Short exercise: Extract the lines from the one containing "Click the Jackpots clover icon" through the one containing "Action: pyautogui.click(x=179, y=620)", inclusive, reproducing them without any alteration.

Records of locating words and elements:
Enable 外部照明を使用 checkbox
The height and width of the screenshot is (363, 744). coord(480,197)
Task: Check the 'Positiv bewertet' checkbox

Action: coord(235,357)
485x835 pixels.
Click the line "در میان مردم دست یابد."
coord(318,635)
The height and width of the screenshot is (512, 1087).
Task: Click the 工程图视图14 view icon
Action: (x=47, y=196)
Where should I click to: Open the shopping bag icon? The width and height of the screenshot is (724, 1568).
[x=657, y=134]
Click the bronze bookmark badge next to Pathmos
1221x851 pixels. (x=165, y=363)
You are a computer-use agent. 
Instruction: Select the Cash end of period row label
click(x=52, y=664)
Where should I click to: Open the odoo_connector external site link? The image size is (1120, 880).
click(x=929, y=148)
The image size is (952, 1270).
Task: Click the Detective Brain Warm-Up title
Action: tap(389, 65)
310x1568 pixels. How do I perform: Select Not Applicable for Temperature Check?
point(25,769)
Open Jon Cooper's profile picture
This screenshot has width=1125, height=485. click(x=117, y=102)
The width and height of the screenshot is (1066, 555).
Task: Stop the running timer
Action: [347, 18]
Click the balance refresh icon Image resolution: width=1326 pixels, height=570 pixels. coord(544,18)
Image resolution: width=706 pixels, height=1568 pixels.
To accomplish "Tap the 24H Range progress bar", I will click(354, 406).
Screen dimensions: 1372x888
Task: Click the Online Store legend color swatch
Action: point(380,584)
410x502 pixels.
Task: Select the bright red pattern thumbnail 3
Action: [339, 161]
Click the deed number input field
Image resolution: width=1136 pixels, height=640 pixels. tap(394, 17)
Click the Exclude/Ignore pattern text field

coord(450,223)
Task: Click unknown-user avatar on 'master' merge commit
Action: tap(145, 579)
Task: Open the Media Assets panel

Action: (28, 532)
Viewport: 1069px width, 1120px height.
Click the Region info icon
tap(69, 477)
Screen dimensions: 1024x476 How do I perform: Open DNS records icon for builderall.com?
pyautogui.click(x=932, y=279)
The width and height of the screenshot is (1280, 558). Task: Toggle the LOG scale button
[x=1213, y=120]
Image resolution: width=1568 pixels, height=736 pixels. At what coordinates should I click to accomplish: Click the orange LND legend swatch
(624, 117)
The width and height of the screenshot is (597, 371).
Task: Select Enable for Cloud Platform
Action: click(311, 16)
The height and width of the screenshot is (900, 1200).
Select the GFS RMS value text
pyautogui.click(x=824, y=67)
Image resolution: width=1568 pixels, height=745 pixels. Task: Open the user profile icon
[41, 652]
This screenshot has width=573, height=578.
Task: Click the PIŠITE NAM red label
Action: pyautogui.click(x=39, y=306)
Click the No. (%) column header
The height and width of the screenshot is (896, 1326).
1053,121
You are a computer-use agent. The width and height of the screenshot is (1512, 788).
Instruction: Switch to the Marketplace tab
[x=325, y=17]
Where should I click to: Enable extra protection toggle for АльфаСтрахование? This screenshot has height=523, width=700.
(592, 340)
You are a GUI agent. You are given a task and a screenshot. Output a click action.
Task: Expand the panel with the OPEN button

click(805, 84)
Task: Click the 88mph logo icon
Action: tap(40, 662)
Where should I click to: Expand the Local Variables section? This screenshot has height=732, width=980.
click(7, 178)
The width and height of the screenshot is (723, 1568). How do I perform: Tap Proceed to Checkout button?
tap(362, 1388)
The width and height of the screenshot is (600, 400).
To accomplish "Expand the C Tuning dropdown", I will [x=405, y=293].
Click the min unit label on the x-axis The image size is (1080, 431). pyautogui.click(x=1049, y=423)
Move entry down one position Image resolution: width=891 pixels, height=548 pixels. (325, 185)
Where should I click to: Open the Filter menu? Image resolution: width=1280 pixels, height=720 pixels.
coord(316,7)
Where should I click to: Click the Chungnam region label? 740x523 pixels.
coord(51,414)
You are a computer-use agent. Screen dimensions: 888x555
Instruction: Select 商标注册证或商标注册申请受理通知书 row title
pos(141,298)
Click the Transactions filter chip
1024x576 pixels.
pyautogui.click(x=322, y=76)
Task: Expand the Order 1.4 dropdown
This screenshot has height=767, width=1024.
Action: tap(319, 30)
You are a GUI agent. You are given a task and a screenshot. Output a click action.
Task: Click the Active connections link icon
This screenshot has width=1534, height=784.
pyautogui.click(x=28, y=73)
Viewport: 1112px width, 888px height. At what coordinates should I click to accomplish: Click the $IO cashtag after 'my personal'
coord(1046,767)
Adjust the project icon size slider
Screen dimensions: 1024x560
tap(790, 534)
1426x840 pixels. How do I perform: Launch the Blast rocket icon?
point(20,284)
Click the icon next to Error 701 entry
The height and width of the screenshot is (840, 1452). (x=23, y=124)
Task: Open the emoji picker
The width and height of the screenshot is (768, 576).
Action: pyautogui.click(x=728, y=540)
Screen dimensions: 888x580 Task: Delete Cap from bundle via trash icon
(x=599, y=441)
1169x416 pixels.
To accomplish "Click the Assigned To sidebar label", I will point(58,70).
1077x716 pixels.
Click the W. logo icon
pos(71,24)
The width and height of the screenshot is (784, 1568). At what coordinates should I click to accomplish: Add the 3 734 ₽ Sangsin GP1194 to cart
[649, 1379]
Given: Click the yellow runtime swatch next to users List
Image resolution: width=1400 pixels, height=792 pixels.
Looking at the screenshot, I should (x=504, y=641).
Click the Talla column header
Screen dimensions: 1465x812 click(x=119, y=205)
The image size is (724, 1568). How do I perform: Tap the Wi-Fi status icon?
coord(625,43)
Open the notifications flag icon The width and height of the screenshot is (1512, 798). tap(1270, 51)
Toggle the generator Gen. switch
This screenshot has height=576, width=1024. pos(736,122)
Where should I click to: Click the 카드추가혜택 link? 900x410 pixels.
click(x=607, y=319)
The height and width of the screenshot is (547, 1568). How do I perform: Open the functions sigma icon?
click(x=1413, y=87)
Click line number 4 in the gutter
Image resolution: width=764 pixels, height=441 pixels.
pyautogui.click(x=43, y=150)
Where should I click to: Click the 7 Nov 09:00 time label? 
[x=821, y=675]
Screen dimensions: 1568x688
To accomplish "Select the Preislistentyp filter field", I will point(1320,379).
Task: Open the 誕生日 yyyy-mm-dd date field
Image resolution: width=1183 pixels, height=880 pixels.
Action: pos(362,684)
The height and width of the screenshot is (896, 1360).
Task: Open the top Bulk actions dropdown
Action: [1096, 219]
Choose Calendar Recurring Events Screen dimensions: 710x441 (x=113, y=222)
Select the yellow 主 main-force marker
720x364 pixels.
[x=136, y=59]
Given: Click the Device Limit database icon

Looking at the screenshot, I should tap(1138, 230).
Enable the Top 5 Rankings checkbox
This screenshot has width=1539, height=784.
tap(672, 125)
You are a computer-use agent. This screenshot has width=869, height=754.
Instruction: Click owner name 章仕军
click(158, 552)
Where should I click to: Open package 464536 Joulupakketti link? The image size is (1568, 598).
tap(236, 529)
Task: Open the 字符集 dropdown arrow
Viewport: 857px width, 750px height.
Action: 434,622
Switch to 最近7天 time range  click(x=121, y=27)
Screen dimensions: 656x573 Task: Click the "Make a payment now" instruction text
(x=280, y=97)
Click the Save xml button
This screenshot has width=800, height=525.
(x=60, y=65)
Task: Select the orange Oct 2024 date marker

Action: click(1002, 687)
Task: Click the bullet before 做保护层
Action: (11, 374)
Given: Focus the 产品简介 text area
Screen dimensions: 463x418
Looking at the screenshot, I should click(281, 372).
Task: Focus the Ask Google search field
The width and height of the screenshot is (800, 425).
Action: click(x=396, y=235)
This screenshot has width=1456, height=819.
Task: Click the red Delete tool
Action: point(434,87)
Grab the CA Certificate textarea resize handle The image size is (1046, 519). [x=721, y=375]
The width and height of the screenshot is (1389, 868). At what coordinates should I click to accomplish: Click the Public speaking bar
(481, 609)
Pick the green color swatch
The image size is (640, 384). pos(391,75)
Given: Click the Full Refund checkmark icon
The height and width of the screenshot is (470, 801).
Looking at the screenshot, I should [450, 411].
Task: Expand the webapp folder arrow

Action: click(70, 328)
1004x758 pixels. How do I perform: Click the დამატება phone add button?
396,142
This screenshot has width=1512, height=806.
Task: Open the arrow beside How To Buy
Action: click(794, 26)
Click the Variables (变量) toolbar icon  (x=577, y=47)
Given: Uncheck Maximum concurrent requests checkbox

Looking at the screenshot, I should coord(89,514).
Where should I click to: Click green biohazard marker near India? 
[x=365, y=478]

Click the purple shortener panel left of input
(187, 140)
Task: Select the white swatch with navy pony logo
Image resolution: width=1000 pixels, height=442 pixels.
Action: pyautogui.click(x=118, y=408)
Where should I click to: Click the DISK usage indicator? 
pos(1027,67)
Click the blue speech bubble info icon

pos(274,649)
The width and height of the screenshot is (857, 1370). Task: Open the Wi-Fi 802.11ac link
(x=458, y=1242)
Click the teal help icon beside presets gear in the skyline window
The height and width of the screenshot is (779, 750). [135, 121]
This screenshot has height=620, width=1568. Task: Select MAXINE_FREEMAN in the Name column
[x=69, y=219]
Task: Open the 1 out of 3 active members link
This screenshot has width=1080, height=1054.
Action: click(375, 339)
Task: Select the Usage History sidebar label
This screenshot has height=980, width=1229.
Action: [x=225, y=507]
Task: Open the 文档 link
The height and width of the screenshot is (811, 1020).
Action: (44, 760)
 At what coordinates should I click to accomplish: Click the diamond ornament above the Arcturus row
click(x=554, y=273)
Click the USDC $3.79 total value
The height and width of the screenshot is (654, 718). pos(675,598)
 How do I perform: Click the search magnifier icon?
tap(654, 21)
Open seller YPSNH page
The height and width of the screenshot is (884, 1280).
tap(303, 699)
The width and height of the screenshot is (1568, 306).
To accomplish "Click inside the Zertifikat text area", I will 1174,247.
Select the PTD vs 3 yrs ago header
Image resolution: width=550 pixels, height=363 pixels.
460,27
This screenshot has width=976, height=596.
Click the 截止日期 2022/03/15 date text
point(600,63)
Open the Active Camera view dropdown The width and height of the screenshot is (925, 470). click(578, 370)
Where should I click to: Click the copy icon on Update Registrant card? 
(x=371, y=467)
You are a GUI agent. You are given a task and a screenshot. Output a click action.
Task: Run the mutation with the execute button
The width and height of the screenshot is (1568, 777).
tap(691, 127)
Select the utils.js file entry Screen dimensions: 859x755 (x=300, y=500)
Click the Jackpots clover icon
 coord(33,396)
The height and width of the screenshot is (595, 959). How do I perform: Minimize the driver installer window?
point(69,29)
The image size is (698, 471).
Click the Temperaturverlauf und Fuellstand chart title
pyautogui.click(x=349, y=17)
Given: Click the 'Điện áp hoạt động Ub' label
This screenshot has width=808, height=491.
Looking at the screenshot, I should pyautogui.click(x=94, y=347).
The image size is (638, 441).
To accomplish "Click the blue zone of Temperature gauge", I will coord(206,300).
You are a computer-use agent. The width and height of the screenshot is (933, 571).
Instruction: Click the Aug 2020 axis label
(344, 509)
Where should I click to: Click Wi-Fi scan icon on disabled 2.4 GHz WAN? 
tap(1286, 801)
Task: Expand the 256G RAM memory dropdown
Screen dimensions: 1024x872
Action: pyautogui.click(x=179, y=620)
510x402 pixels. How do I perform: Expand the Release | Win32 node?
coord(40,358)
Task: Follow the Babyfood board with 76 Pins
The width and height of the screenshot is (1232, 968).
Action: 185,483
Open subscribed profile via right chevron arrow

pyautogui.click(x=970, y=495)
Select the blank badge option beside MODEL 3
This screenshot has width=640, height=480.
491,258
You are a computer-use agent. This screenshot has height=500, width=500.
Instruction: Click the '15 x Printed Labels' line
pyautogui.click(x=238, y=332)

Solution below:
Click the Jackpots clover icon
 coord(33,396)
The height and width of the screenshot is (595, 959). How do I perform: Minimize the driver installer window?
point(69,29)
The image size is (698, 471).
Click the Temperaturverlauf und Fuellstand chart title
pyautogui.click(x=349, y=17)
Given: Click the 'Điện áp hoạt động Ub' label
This screenshot has width=808, height=491.
Looking at the screenshot, I should pyautogui.click(x=94, y=347).
The image size is (638, 441).
To accomplish "Click the blue zone of Temperature gauge", I will coord(206,300).
You are a computer-use agent. The width and height of the screenshot is (933, 571).
Instruction: Click the Aug 2020 axis label
(344, 509)
Where should I click to: Click Wi-Fi scan icon on disabled 2.4 GHz WAN? 
tap(1286, 801)
Task: Expand the 256G RAM memory dropdown
Screen dimensions: 1024x872
Action: pyautogui.click(x=179, y=620)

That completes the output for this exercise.